Kegiatan yang dihadiri oleh perwakilan Bawaslu kabupaten/kota se-Provinsi ini menyoroti pentingnya kejelasan standar hukum terkait syarat pencalonan, khususnya dalam aspek keabsahan dokumen ijazah. Dalam forum, dipaparkan bahwa putusan MK tersebut menegaskan kembali peran penting pengawas pemilu untuk memastikan seluruh syarat administrasi calon diverifikasi secara ketat, serta menekankan bahwa setiap pelanggaran yang menyangkut dokumen akademik tidak boleh dianggap sepele karena menyangkut legitimasi calon dan kepercayaan publik terhadap proses demokrasi.
Ketua Bawaslu Beltim menyampaikan bahwa keikutsertaan pihaknya dalam kajian hukum ini merupakan langkah strategis untuk memperdalam pemahaman terhadap implikasi putusan MK di tingkat lokal. “Putusan MK ini menjadi rujukan penting bagi kami dalam menegakkan integritas proses pendaftaran calon. Dengan adanya analisa ini, pengawasan dapat lebih tajam dan responsif terhadap potensi pelanggaran serupa di daerah,” tegasnya.
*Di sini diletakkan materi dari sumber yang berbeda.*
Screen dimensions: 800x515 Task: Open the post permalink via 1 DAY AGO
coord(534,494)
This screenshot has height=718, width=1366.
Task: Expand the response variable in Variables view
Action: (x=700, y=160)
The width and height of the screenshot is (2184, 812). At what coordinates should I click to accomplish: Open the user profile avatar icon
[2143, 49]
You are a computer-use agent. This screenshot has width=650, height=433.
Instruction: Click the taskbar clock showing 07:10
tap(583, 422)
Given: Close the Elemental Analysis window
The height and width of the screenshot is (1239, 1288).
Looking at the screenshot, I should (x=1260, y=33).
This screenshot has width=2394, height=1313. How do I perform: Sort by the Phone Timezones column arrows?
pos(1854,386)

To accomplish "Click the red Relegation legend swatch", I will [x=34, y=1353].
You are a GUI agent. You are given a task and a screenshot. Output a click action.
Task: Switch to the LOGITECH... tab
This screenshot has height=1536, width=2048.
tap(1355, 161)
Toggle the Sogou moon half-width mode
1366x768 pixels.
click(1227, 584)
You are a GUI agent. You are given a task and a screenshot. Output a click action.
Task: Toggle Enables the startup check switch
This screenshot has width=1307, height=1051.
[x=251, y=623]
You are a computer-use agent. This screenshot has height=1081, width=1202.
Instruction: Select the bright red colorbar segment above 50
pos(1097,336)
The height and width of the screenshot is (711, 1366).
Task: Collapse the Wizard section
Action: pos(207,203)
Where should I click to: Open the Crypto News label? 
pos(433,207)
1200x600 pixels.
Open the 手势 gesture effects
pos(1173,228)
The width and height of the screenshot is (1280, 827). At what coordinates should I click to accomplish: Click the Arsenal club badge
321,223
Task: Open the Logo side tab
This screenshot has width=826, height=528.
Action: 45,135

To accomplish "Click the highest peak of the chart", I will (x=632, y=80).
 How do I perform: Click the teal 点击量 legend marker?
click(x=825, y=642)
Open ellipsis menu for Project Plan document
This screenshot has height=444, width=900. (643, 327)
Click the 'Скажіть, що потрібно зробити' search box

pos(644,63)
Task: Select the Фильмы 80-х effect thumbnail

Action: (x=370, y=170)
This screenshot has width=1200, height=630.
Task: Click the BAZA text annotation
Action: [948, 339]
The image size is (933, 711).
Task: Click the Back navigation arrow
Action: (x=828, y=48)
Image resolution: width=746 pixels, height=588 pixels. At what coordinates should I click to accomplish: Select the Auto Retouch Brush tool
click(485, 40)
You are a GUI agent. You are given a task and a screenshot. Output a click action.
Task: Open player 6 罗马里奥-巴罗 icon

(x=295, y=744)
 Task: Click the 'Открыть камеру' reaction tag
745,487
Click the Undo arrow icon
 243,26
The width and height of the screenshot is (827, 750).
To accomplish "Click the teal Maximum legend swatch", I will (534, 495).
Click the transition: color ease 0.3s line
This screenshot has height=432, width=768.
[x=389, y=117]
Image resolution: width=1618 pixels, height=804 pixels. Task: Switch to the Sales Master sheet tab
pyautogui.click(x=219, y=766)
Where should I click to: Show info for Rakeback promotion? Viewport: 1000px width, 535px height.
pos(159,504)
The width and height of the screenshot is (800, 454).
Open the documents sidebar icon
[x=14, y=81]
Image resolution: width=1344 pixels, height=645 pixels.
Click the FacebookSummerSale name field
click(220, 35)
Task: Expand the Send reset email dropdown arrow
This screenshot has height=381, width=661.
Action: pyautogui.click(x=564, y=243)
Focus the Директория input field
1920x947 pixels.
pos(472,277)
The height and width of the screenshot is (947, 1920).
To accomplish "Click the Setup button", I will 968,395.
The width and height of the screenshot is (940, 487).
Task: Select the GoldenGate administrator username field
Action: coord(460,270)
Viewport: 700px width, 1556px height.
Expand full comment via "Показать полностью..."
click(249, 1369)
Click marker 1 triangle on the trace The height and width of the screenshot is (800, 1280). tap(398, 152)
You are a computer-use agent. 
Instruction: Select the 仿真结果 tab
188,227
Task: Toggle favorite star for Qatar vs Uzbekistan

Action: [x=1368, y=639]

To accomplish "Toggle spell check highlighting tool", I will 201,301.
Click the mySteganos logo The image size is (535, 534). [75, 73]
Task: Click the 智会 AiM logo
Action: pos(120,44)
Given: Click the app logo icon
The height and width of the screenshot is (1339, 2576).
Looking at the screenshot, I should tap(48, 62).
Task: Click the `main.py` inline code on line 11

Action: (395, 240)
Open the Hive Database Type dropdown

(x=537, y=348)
Dalam sesi diskusi, sejumlah poin penting dikaji, antara lain mekanisme pembuktian keabsahan ijazah, kewenangan pengawas dalam merekomendasikan klarifikasi, serta prosedur tindak lanjut jika ditemukan dugaan pemalsuan dokumen. Peserta juga menyoroti bahwa keputusan MK tidak hanya menyelesaikan sengketa di Palopo, tetapi juga menjadi preseden hukum bagi seluruh daerah dalam menghadapi persoalan serupa di masa mendatang.
Sebagai tindak lanjut, Bawaslu Beltim menyatakan akan memperkuat koordinasi dengan lembaga pendidikan, dinas terkait, serta aparat penegak hukum untuk memastikan keaslian dokumen pencalonan di Pilkada berikutnya. Selain itu, internalisasi materi putusan MK ini akan dilakukan melalui bimbingan teknis kepada jajaran pengawas di tingkat kecamatan dan desa.
Rapat yang berlangsung sehari penuh ini ditutup dengan penyusunan rekomendasi teknis bagi seluruh Bawaslu kabupaten/kota untuk dijadikan pedoman. Bawaslu Beltim menegaskan komitmennya untuk mengawal setiap proses pencalonan agar berjalan transparan, adil, dan sesuai ketentuan hukum, demi menjaga kualitas demokrasi di daerah.